Stored records:
=== Begin Enclosure ===
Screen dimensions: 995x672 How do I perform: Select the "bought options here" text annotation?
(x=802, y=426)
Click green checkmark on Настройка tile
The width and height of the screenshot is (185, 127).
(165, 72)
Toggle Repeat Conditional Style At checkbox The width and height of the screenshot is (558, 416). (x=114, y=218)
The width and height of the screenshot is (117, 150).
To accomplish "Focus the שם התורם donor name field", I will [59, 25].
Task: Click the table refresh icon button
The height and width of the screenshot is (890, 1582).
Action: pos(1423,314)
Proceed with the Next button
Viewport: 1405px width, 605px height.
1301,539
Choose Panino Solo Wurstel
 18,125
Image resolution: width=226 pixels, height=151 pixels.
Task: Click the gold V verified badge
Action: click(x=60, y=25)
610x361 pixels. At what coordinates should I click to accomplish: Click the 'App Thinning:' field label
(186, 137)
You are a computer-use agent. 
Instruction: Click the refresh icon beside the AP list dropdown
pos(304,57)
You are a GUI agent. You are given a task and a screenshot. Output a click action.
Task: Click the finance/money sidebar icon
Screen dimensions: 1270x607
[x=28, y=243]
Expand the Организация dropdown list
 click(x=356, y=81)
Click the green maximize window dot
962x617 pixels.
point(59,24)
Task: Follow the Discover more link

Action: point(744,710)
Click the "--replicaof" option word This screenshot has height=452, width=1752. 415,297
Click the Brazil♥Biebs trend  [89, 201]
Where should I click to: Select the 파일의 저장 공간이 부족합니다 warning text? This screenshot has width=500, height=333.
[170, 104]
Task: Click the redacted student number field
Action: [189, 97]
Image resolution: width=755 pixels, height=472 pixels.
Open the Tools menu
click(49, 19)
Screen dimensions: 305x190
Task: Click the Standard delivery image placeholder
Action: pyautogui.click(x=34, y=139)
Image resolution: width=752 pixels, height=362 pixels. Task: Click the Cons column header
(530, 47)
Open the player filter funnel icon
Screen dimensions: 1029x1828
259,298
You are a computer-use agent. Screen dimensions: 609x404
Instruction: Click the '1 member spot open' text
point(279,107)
=== End Enclosure ===
ACTIVITY: Some lines above hold the word "button". Copy all of them.

WORKED SOLUTION:
Task: Click the table refresh icon button
Proceed with the Next button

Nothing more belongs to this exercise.